WANT RESULTS THAT LAST LONGER THAN A LOVE ISLAND COUPLE?

Here’s how to make your Botox and filler outcomes stick around longer than your ex’s excuses.
Picture of Dr. Harry Singh
Dr. Harry Singh

Dr. Harry Singh Author - UK's No1 Aesthetic Mentor

Let’s break it down scientifically. Longevity in aesthetic treatments isn’t magic. It’s physiology, pharmacokinetics, technique, and—surprise—what you do before, during, and after treatment.

BOTOX: STOP CHASING DOSE, START CHASING PRECISION

The Myth: “More units = longer results.”

The Truth: Beyond saturation dose, piling on Botox is like pouring water into a full glass—overflow and waste.

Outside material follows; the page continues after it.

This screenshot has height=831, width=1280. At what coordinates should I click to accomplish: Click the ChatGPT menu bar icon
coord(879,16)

Here’s what actually extends your results:

  1. Dose-to-Muscle Mass Ratio: Adjusting for gender, age, and muscle strength. Evidence shows men need 1.5–2x more than women in glabellar complex for similar effect duration (Rzany et al., 2006).
  2. Precise Placement: EMG-guided or anatomy-calibrated injections reduce toxin diffusion and target only active fibres—less waste, less ptosis risk, better duration.
  3. Stable Reconstitution: Use preservative-free saline, inject within 24–48 hours of reconstitution. Toxin degradation starts early, despite fridge optimism.
  4. Post-Treatment Behaviour: No lying flat, headstands or HIIT for at least 4 hours. Botox migrates. Gravity wins.

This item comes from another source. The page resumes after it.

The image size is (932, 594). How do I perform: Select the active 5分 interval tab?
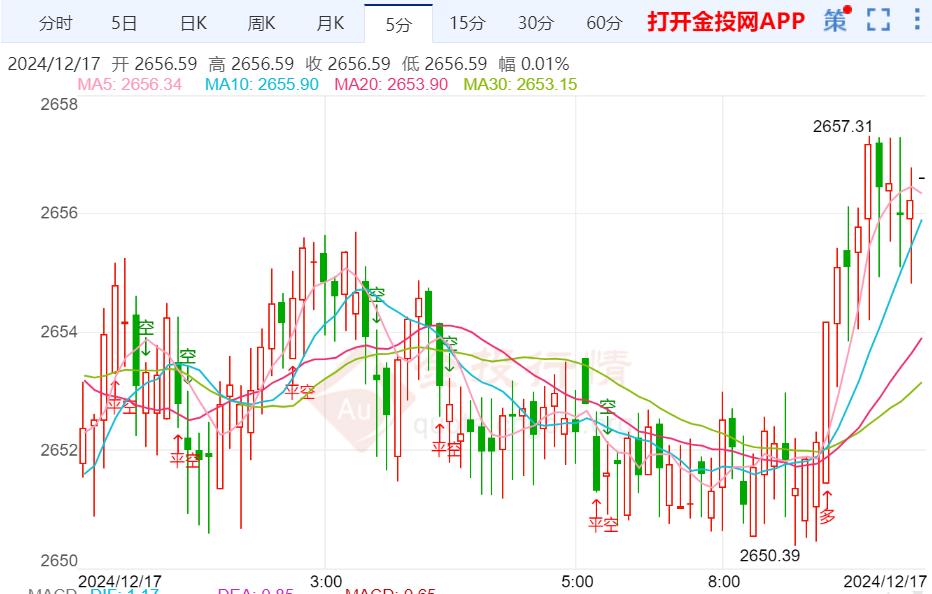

Bonus Pro Tip: Encourage zinc supplementation (50mg/day for 3 days pre-injection). Zinc is a cofactor in botulinum activity. Some studies show improved onset and durability (Davalos et al., 2012).

FILLER: THINK BIODYNAMICS, NOT JUST BRAND NAMES

The Myth: “Pick the filler with the highest G’ and it’ll last longest.”

The Truth: Rheology is one piece. Longevity depends more on placement, integration, and not screwing up lymphatic flow.

What actually matters:

  1. Depth Matters: Sub-dermal or supraperiosteal filler lasts longer than superficial—lower enzyme activity = slower degradation. Dermal filler half-life can double when placed correctly.
  2. Avoid Hypermobile Zones: Fillers in areas of repetitive motion (e.g., lips) degrade faster. Use products with lower viscosity but high cohesivity (think Teosyal RHA or Belotero Balance).
  3. Less is More: Overfilling stretches the tissue, breaks ECM integrity, and ironically accelerates biodegradation via macrophage recruitment.
  4. Technique: Linear threading along anatomical vectors, avoiding bolus in high-movement zones. Better integration = longer presence.

Bonus Pro Tip: Avoid massage unless lumping occurs. Post-filler manipulation can redistribute the HA and lead to early breakdown or migration. You’re not kneading dough.

PATIENT EDUCATION = LONGER RESULTS

  • Hydration matters. Dehydrated patients metabolise HA faster.
  • Inflammation shortens filler lifespan—control rosacea, avoid excessive sun or alcohol.
  • Retinoids & AHA/BHAs: Pre-treatment, fine. Post-treatment, wait 5–7 days unless you’re inviting inflammation.

BOTTOM LINE:
Longevity isn’t luck. It’s layered decision-making—anatomy, technique, aftercare, patient lifestyle. Want your results to outlast a reality TV romance? Stop relying on dose and dermal filler logos. Start focusing on how and where you inject, not just what.

REFERENCES:

  • Rzany B, et al. “Botulinum toxin type A in the treatment of glabellar lines.” J Cosmet Dermatol. 2006.
  • Hexsel D, et al. “Multicenter, double-blind study of zinc supplementation on the efficacy of botulinum toxin type A.” Dermatol Surg. 2012.
  • Sundaram H, et al. “Physicochemical characteristics of HA fillers and their clinical implications.” Plast Reconstr Surg. 2010.